Time was when they said Sangakkara’s problem was that he was such a better batsman at home, and of course he is, but he will still finish with (all-format) averages of 49 in Australia, 49 in New Zealand 44 in England, 43 in India. He is the only man in each of Test cricket’s top ten lists of highest averages, most runs and most centuries. Which means that he’s one of the greatest batsmen of all time by any measure you’d care to take. Another year like this last one, and he would sit second to Sachin Tendulkar as Test cricket’s leading run-scorer, and overtake Don Bradman as the man who has scored the most Test double-hundreds. But he’s not interested. He says he would have quit sooner if his great mate Mahela Jayawardene hadn’t beaten him to it. He thought the team would suffer if they both left at the same time.
 
“I’ve been told if I play another year or two years, I could score another 1000 runs. I might be the second highest run scorer, or I might be able to break the Don’s double-century record. But if you really think about it, if that’s the only reason you want to prolong your career, then it is really time to say, ‘thank you very much,’” Sangkkara said. “I’ve always prided myself on performing well for the side as an individual, but at the end of the day I want to be able to look my team-mates in the eye and say I went out there because I really wanted to do well for the side, and it was nothing to do with individual records. I can do that right now.”
 
A gent to the very end. Seems that Sangakkara is surely one of those rare players cricket fans all around the world can agree on. A shock then, to see one of my very favourite contemporary cricket writers, Osman Samiuddin, admit in print: “I am not a fan of Kumar Sangakkara. I never have been.” Too perfect, too earnest, too bloodless, Osman explained. He was more of a Mahela man.
 
We all have our favourites, especially those of us who fell in love with the game through watching it from beyond the boundary.
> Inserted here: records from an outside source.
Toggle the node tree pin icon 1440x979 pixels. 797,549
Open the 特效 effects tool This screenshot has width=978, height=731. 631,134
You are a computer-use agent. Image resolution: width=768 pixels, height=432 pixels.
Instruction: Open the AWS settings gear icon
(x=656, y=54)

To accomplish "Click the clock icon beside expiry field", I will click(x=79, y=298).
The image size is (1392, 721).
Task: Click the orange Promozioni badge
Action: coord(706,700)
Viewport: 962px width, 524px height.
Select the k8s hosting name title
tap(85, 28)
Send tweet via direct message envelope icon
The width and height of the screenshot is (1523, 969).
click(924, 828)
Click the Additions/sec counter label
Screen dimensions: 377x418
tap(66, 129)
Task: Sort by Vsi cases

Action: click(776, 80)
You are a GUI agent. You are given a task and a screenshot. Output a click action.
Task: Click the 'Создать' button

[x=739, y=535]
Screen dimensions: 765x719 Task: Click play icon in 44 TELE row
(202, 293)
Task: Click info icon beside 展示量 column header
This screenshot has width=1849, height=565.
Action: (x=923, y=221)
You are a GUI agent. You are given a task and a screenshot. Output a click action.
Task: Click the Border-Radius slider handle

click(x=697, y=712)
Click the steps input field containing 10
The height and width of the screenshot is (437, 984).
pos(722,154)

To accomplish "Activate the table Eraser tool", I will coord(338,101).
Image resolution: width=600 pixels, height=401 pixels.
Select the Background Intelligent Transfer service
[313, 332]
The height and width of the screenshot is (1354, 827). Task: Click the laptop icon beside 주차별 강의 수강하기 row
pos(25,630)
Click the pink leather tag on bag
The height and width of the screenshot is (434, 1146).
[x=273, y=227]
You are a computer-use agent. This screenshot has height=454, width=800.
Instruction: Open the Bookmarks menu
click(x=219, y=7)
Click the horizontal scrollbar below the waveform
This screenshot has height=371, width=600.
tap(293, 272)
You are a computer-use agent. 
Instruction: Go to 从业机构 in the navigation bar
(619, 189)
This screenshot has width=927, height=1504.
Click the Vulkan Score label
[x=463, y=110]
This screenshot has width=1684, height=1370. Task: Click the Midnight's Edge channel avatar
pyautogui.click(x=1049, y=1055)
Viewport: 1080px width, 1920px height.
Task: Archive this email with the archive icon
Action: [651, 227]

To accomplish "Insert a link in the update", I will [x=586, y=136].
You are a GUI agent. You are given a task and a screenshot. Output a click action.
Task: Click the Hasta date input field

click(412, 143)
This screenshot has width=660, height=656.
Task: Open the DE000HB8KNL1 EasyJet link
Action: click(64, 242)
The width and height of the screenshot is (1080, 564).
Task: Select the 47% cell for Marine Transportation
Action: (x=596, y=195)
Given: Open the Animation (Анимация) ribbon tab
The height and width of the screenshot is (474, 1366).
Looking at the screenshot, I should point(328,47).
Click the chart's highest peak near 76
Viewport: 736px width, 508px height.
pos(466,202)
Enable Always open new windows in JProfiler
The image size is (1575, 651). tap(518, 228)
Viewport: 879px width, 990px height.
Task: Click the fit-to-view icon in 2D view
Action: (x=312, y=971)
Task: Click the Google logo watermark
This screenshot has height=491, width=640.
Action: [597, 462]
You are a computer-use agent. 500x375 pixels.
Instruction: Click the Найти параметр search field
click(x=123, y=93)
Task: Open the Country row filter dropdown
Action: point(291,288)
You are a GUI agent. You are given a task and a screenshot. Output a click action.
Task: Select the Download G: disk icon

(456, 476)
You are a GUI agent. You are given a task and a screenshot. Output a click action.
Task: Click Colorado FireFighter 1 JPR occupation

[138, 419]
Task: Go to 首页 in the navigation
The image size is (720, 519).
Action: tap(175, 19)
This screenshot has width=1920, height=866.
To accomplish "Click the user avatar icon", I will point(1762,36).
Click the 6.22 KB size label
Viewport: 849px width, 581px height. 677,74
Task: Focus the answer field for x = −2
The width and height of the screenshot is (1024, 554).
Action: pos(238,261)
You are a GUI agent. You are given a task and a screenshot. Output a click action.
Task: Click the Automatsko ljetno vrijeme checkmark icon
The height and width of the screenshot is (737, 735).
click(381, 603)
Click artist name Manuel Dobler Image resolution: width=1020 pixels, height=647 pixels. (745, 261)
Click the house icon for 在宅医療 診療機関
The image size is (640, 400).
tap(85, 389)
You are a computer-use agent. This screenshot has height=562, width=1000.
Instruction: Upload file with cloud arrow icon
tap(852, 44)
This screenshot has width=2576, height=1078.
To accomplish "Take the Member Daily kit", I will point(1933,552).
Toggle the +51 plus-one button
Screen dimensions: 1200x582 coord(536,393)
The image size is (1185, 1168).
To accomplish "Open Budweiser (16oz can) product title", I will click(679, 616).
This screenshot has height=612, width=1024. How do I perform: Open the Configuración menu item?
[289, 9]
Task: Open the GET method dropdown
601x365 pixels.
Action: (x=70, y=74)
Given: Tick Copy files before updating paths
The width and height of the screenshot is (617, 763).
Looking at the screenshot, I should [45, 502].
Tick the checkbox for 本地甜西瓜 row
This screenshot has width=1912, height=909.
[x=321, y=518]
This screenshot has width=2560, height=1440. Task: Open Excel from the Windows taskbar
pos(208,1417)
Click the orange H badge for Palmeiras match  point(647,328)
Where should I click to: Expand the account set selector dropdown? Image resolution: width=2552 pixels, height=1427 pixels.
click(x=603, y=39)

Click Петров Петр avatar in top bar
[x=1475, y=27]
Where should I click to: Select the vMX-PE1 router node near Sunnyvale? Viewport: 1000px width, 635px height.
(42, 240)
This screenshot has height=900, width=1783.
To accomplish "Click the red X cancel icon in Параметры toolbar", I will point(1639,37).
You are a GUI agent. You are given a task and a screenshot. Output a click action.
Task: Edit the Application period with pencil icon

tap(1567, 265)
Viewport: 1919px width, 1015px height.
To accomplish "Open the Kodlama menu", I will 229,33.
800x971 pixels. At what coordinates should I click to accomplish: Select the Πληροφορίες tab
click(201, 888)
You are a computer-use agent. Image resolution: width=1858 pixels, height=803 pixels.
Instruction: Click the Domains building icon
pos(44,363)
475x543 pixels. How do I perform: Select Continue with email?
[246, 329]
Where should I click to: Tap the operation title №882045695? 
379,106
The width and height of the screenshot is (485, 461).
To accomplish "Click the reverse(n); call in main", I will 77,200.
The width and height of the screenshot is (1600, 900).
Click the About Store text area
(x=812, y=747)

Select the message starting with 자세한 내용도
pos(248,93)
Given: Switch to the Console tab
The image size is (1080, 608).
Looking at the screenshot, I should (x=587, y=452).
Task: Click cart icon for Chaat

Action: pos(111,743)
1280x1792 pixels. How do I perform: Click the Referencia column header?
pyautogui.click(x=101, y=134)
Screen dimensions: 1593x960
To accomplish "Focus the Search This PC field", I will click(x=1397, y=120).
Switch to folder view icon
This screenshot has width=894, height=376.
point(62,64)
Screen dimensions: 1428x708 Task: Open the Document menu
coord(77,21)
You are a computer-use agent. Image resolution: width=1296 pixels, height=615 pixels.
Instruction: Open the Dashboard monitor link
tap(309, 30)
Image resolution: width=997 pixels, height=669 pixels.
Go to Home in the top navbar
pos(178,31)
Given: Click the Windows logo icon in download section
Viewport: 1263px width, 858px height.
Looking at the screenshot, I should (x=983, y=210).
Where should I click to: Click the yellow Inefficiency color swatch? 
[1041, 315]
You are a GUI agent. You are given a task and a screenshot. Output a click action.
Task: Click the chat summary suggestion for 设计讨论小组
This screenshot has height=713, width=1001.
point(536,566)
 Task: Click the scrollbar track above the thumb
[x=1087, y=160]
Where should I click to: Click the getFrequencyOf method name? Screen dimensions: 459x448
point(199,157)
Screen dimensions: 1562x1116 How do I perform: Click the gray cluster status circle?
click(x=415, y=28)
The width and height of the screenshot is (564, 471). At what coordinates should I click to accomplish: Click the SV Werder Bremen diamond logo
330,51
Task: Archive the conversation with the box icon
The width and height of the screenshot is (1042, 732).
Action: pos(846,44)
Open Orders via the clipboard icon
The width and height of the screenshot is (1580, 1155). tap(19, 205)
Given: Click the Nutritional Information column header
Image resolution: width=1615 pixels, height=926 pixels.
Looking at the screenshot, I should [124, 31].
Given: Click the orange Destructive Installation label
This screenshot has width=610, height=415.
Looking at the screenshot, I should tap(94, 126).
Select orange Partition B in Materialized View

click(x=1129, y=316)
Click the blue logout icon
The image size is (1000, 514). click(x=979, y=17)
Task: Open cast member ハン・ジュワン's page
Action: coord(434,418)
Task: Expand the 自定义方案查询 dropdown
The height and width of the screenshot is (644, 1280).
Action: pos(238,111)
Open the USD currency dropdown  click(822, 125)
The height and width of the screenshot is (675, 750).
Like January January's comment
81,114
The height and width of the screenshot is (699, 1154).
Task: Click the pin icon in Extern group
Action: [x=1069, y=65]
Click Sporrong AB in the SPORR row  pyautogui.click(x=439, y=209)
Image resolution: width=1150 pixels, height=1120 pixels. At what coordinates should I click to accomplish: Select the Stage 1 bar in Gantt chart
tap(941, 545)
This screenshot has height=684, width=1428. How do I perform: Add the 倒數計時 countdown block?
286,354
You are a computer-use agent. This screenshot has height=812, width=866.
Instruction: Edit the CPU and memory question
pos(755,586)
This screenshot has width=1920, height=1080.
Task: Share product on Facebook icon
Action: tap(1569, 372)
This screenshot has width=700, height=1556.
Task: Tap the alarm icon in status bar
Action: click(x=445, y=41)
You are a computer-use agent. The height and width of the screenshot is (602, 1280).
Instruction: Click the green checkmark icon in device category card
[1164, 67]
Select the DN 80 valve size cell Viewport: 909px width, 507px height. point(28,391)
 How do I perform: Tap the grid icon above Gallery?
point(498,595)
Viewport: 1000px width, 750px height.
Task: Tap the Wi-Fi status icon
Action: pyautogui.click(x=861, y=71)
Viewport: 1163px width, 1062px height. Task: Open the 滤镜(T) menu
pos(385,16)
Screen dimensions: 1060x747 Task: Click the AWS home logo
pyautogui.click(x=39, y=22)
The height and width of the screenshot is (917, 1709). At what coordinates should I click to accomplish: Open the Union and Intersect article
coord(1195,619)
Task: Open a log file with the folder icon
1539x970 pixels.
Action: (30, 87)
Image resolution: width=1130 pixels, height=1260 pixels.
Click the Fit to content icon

I can list those of many of my friends in the game, and I love what each person’s choice says about them (Rob Smyth & Martin McCague, Lawrence Booth & Allan Lamb, Emma John & Mike Atherton, Andrew Miller & Angus Fraser, Gideon Haigh & Chris Tavaré, Kevin Mitchell & Doug Walters. I could go on). If pushed, I’d plump for Shahid Afridi, with Peter Trego and Sangakkara both in close running for the second spot.
 
Osman’s feelings about Sanga are the flip side of that favouritism. This is one of those cases, just as common, but expressed less often, where a fan feels impervious to the charms of an indisputably great player. Just as we all have our own heroes, so most of us have our own blindspots, players who leave us cold, however adored they are, however acclaimed they may be. Jacques Kallis is a common one. So is Graeme Smith. Must be something about South Africans. For me, it was Ricky Ponting, whose batting always felt so charmless, so ruthlessly efficient, that it seemed to me to be almost too mechanical to admire. Wrong, I know, but there was just no getting around it.
 
With Sanga, I bend the other way. I can understand the criticisms. Certainly he was once a merciless sledger, and perhaps that made him something of a hypocrite. They say too that he has a politician’s sensibility, and loves to sweet talk the media. If they’re right, it worked with me. I can swallow all that and smile. In my eyes, to my ears, the man is a marvel, and the game will be poorer for his going.